Aunque parezcan paradójicas, estas medidas buscan promover el voto de opinión, resultante del estudio y análisis ajenos de personalidades y propuestas, ajenos a la parafernalia de las manifestaciones en plaza pública o de las influencias de los resultados de encuestas. Ha comenzado, pues, la semana definitiva para la reflexión y el análisis sobre las alternativas posibles para los ciudadanos colombianos, que son votar por alguno de los dos candidatos, hacerlo en blanco, o abstenerse.


En algunos procesos electorales anteriores, estos días de silencio han estado precedidos por “bombas” de alguna de las partes, que pretenderían modificar la voluntad de los ciudadanos, y que pudieran tener impacto sobre quienes son ajenos a militancias partidistas y distantes de las corrientes de opinión dominantes, o sea los verdaderos votantes de opinión. En esta ocasión, la primera sorpresa mediática llegó por cuenta del anuncio de la metodología con la que la mesa de conversaciones de La Habana plantea abordar el debate sobre reconocimiento y reparación de las víctimas del conflicto armado. Contrasta el despliegue que recibió la definición del método con el hermetismo que ha rodeado las conversaciones y los detalles de los acuerdos suscritos en la Mesa. No hay que descartar, así sean indeseables, que en una campaña tan agresiva como la que está terminando se presenten otras declaraciones o noticias tendientes a mover a algunos de esos ciudadanos que podrían definir la inclinación de la balanza. 


Desde noviembre del año pasado clamamos por la suspensión de la mesa de negociación como condición previa al inicio de la campaña electoral. La falta de un claro mandato popular al doctor Santos para realizar esta negociación, que implicaba el derecho sobreviniente de los ciudadanos a concederle su aceptación en las elecciones que transcurren; el riesgo de que la elección se convirtiera en un pre-referendo sobre la negociación, y el de que el ganador eventual quedase atado a las actuaciones de las Farc en ese proceso, motivaron un llamado desoído por el candidato-presidente y sus asesores en la mesa, los doctores De la Calle y Jaramillo. Como temimos, la decisión que el país tome este domingo estará definida por las posturas frente a las Farc, ni siquiera por el afán de alcanzar la verdadera paz que existirá cuando los colombianos, como ciudadanos participantes, disfrutemos, y construyamos, una verdadera apertura democrática, de equidad y de posibilidades de goce pleno de nuestros derechos. 
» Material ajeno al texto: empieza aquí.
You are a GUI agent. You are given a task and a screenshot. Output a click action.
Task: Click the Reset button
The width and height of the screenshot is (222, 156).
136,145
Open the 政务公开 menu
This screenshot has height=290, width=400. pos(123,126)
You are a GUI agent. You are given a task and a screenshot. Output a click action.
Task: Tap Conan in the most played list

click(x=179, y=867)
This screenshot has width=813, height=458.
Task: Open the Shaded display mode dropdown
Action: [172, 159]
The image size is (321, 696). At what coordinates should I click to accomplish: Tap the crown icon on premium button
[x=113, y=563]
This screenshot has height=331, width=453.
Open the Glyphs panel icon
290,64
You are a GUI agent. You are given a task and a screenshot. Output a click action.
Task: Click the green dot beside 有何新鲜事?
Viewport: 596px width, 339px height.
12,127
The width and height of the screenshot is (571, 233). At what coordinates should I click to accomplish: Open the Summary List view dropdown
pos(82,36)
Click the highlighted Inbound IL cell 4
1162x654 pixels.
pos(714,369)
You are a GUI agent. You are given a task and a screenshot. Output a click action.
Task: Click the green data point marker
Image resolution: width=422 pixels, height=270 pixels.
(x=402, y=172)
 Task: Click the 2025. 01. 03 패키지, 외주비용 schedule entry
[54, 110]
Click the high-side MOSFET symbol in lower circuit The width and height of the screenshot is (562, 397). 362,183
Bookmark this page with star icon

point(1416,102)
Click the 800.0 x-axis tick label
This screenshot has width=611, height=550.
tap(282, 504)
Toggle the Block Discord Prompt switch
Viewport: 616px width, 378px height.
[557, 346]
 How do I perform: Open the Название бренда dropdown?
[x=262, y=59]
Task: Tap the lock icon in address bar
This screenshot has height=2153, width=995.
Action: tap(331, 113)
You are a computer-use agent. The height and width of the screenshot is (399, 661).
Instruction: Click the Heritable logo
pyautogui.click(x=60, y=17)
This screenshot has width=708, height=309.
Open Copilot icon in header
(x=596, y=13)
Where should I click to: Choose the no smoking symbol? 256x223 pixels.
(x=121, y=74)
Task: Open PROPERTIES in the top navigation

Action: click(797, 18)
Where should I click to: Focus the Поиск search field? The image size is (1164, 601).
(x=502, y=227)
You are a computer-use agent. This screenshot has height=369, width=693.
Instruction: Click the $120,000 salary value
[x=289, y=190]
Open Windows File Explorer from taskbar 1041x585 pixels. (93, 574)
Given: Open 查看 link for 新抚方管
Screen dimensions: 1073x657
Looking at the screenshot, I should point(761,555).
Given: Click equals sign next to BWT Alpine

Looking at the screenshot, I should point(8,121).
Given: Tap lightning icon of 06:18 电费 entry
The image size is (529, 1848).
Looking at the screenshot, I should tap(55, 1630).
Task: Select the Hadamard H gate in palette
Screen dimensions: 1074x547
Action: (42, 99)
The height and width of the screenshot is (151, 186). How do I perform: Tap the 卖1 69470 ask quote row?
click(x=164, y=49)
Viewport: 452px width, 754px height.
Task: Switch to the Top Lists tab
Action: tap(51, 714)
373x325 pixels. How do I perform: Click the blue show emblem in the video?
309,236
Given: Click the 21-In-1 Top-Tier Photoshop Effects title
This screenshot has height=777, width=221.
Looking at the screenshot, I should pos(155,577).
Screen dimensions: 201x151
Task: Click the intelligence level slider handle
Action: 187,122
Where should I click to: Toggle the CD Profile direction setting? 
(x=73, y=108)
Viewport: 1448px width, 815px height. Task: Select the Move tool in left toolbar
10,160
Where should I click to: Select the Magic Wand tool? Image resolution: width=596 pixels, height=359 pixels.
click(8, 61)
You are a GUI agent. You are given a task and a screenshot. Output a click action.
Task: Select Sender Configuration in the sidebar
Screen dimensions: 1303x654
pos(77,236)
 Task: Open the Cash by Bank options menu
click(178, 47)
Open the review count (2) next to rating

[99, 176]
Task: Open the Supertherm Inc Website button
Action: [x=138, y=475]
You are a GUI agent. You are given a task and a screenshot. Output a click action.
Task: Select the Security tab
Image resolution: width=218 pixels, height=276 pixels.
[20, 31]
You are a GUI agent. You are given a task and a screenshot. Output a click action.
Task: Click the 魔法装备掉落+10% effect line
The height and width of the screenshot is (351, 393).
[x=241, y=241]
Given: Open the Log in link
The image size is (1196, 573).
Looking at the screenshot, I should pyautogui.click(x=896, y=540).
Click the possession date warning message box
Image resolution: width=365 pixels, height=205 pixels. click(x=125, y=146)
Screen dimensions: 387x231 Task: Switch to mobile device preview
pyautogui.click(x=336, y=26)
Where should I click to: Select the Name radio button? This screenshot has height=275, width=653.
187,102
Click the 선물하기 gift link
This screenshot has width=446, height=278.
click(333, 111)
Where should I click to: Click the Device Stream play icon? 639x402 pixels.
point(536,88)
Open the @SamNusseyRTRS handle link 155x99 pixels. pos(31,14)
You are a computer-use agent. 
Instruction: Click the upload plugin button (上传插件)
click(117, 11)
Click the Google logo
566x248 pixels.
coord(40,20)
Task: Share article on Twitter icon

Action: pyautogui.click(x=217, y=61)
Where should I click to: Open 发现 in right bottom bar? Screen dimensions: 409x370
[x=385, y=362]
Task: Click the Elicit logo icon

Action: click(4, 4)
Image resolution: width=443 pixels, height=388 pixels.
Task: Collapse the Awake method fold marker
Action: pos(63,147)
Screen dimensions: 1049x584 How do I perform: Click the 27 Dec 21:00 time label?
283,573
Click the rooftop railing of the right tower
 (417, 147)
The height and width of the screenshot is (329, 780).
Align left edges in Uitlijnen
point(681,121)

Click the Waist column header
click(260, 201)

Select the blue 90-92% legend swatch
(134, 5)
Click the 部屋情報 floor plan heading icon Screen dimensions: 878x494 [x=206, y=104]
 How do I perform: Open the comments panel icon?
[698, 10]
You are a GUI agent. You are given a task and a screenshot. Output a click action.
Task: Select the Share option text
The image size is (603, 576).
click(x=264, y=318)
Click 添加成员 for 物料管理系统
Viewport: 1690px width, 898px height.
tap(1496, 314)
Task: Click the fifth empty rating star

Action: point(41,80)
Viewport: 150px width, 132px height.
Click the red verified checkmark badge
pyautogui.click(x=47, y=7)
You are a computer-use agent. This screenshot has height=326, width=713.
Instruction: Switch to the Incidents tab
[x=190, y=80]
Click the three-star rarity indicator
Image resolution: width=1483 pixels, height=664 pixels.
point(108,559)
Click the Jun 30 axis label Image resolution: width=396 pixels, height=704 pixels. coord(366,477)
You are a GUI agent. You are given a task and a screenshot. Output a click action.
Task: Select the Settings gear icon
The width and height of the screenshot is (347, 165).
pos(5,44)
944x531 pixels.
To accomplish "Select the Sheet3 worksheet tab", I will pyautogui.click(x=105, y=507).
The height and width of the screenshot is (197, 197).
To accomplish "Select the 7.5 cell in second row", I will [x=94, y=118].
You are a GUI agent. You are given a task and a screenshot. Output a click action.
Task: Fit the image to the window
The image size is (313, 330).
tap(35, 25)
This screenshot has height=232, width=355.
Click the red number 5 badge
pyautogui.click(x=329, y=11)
Cuando está a punto de concluir el proceso electoral, los ciudadanos independientes aspiran a conocer de los candidatos, el marco ético, el contexto político y las decisiones que van a tomar en materia tributaria, jurídica y de gestión. El realismo en las respuestas, el conocimiento de lo posible y la honradez intelectual de los candidatos puede impactar a votantes que tienen clara su participación, porque es su mínima responsabilidad con la democracia, pero aún no determinan si votarán en blanco o por Santos o por Zuluaga. Las entrevistas, los debates y la intensa agenda mediática se orienta a impactar a los más difíciles de los votantes.


Dadas las últimas encuestas y las condiciones previas a la elección, en particular la confusión ciudadana, el Día del Padre y el Mundial de Fútbol, existe la amarga posibilidad de que se mantenga o crezca la abstención que ya se manifestó en la primera vuelta. También es bastante posible que crezca el voto en blanco de ciudadanos que protestan por el tono ético y las trampas del final de la campaña. Esos votantes en blanco, los abstencionistas y quienes voten al candidato que no sea elegido, serán sin duda, una inmensa mayoría que marcará para el presidente electo, la necesidad imperiosa de asumir una actitud concertadora que sepa ganarse la legitimidad que solo da el respaldo popular mayoritario.